今日は依頼で金を稼ぎ、新しい剣の使い方を少し学び、畑から最初の芽が出た。
図鑑の登録数は増えていない。
それでも、次の登録へ向けた経験は確かに積み重なっている。
「次の休日は、三人でどこかへ行こう」
俺が言うと、リオナがこちらを見る。
「三人で?」
「ああ。
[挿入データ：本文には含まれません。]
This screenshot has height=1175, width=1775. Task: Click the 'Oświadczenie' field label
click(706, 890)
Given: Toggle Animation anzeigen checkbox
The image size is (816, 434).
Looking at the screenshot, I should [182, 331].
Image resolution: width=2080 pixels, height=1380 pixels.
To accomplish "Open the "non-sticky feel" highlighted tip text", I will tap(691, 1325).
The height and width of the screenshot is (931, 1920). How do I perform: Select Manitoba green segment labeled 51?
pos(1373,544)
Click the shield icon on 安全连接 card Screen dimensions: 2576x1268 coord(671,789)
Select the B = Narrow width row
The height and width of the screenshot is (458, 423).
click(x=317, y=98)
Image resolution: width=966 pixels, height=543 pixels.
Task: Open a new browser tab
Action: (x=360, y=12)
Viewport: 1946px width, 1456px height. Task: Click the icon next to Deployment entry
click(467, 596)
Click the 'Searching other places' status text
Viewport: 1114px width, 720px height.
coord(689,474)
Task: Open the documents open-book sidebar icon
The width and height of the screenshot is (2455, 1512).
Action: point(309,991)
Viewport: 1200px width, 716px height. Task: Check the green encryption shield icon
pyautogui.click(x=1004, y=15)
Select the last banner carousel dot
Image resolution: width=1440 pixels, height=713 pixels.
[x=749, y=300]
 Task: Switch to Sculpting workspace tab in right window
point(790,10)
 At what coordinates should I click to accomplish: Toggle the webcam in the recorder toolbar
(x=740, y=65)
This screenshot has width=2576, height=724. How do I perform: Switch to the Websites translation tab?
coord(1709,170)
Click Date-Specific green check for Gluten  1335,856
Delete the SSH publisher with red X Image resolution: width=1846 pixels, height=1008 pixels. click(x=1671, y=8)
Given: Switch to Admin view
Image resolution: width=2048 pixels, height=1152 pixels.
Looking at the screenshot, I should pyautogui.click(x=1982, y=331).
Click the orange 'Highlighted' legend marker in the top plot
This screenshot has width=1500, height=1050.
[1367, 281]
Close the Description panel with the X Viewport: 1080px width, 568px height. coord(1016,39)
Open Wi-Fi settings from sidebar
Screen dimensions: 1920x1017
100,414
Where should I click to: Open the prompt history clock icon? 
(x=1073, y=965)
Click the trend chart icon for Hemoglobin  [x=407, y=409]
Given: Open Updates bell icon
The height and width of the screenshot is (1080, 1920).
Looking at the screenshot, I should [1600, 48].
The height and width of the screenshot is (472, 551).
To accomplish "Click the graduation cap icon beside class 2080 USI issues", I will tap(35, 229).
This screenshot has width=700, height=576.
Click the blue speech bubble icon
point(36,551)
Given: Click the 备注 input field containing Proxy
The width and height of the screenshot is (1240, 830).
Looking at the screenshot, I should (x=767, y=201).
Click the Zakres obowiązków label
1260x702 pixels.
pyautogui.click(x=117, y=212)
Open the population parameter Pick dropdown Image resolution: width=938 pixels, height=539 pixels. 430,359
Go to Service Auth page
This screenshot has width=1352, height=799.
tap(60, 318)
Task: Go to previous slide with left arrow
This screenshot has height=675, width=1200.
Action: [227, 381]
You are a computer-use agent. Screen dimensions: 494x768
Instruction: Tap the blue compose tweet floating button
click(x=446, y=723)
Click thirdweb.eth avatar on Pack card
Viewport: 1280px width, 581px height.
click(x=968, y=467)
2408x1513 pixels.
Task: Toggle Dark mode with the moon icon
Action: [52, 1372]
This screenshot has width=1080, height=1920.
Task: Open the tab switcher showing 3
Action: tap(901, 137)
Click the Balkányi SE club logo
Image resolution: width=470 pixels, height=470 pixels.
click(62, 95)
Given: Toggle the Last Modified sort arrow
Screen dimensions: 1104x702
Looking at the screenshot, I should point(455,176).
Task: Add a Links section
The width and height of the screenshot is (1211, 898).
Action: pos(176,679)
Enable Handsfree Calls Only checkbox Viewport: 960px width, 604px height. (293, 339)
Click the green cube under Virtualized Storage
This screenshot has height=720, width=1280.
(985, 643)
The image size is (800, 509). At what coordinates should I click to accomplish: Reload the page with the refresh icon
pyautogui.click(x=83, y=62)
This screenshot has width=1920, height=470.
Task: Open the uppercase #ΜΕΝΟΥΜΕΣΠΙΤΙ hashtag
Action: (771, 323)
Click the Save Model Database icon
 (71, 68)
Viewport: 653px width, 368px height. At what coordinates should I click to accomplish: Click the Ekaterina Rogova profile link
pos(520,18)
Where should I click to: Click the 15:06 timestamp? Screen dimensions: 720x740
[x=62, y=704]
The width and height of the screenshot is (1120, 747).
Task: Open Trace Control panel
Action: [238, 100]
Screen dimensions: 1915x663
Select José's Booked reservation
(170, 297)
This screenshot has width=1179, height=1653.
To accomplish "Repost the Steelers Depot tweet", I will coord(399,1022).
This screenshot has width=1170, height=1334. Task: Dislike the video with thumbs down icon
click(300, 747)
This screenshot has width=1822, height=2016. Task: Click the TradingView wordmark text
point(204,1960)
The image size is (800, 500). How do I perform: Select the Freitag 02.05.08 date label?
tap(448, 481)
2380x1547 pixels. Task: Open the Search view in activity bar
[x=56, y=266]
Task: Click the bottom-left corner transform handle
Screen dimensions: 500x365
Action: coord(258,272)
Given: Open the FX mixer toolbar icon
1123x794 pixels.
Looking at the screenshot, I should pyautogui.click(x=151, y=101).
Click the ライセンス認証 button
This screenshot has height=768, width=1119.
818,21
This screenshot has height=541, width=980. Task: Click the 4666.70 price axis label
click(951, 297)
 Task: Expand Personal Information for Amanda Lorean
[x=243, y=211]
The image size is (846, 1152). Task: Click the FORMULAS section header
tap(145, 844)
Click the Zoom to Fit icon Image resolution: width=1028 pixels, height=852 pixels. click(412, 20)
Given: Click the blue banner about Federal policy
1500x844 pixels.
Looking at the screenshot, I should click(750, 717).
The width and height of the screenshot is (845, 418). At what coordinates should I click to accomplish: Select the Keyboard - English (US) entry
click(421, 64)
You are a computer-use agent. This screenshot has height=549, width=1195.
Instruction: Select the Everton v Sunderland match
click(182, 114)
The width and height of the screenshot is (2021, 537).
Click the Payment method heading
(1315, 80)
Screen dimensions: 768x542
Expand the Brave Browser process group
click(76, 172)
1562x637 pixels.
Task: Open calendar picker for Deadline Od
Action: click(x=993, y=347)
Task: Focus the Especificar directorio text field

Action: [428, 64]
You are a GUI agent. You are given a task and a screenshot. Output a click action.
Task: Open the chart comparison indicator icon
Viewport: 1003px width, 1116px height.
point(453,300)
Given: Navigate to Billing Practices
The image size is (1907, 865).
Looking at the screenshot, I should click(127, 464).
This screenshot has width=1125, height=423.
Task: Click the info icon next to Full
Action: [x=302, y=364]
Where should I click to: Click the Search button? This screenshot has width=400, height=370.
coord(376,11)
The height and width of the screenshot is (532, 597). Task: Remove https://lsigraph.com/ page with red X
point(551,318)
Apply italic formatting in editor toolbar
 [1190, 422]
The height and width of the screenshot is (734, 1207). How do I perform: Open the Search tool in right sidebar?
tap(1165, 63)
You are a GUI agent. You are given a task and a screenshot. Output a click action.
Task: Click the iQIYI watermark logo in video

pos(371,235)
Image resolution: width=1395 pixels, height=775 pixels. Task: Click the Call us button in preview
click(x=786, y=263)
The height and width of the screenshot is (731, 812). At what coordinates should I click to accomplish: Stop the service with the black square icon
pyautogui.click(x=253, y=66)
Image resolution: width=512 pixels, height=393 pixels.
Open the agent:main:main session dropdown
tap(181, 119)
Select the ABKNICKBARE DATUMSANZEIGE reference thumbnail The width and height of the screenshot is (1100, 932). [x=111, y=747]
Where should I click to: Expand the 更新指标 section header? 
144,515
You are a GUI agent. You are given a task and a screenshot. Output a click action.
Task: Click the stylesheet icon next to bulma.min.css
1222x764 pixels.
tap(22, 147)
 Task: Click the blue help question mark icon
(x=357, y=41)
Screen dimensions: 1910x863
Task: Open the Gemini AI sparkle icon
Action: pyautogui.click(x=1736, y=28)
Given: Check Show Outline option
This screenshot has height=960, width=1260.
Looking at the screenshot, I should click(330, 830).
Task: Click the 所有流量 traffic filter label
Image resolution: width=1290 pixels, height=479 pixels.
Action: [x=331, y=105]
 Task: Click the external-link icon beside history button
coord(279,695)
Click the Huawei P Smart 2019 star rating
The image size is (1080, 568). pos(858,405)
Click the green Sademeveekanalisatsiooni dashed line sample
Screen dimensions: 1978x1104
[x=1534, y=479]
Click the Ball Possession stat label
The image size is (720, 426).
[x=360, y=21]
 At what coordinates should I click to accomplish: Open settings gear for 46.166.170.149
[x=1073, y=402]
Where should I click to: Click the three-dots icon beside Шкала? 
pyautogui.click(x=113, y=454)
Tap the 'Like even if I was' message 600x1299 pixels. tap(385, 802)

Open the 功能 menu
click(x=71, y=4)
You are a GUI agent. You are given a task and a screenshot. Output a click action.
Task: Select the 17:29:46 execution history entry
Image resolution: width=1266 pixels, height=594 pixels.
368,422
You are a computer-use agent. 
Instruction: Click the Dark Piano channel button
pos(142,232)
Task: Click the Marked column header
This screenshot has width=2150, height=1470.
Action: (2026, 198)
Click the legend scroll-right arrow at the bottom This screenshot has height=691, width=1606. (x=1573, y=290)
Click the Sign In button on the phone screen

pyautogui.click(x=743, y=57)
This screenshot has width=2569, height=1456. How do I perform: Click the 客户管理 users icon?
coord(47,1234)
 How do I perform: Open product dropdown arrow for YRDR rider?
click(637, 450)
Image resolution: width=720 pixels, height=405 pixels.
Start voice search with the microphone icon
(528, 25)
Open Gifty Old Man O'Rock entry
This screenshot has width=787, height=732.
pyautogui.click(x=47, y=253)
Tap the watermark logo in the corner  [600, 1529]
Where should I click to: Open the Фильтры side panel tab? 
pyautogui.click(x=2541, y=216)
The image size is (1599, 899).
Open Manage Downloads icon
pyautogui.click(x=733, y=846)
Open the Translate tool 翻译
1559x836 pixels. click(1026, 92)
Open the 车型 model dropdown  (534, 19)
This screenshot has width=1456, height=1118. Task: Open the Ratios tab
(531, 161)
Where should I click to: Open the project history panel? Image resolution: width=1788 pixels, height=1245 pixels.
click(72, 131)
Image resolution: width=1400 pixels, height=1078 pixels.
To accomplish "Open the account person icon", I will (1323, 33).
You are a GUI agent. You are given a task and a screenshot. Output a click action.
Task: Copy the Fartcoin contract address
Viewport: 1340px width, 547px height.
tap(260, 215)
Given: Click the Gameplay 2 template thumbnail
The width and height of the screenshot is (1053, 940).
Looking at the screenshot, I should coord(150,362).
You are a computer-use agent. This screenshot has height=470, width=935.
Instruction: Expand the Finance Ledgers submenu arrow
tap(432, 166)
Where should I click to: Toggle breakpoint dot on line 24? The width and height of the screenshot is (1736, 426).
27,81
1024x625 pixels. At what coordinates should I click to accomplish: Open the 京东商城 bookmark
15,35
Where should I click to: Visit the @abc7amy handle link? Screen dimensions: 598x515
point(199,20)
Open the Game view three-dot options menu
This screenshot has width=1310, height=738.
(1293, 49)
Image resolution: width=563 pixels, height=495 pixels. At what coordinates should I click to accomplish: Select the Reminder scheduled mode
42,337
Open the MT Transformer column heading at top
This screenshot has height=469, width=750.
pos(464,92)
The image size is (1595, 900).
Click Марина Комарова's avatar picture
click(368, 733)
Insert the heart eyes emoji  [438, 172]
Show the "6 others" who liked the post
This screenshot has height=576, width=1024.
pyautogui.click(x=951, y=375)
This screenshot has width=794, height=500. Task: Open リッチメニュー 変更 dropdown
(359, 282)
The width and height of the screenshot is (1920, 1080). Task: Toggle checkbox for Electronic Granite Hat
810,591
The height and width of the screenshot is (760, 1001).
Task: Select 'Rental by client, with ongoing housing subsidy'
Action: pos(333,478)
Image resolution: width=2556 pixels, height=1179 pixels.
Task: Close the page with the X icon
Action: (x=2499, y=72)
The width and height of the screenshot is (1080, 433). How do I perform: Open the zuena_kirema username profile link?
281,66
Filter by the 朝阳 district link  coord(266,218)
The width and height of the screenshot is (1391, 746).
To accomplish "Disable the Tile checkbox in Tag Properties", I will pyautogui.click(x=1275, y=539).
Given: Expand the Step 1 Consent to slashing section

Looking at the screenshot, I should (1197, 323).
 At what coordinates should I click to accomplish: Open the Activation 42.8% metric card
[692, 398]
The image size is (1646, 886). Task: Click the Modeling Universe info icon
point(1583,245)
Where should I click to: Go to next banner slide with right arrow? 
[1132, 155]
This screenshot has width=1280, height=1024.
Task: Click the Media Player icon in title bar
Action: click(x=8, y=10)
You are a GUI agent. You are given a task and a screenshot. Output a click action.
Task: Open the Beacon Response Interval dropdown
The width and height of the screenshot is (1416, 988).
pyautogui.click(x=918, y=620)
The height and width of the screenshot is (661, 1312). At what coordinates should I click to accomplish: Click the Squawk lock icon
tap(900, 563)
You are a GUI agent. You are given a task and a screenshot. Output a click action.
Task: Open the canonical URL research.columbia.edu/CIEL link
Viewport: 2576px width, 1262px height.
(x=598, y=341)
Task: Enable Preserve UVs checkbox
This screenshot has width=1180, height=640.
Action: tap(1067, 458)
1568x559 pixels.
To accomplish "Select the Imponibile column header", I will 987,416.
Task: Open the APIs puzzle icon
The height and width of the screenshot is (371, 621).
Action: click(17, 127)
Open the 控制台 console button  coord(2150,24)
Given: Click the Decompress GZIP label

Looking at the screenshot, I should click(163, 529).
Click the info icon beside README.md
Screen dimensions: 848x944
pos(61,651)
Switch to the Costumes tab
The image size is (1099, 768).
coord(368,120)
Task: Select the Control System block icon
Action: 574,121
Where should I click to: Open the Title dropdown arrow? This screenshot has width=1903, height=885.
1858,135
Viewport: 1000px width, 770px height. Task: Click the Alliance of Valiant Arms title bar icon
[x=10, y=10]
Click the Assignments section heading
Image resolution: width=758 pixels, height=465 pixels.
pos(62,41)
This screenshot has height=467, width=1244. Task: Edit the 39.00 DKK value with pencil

サラとのデートに付き合ってもらったからな」
「今度は、あたしと二人でもいいよ?」
リオナが悪戯っぽく笑う。
だが、金色の瞳は俺の反応を確かめるように揺れていた。
「リオナさんが望むなら、私は構いません」
サラが穏やかに言う。
「サラ、本当にいいの?」
「はい。ただし、今すぐ関係を決めるための外出ではありません」
「分かってるよ」
「二人で話し、楽しむために行ってきてください」
俺はリオナを見る。
「どこへ行きたい?」
「まだ秘密」
赤褐色の尻尾が、嬉しそうに揺れる。
「次の休日までに考えておく」
土から出たばかりの小さな芽。
まだ名前のつかない、俺とリオナの気持ち。
どちらも、急いで答えを出す必要はない。
時間をかけて、大切に育てればいい。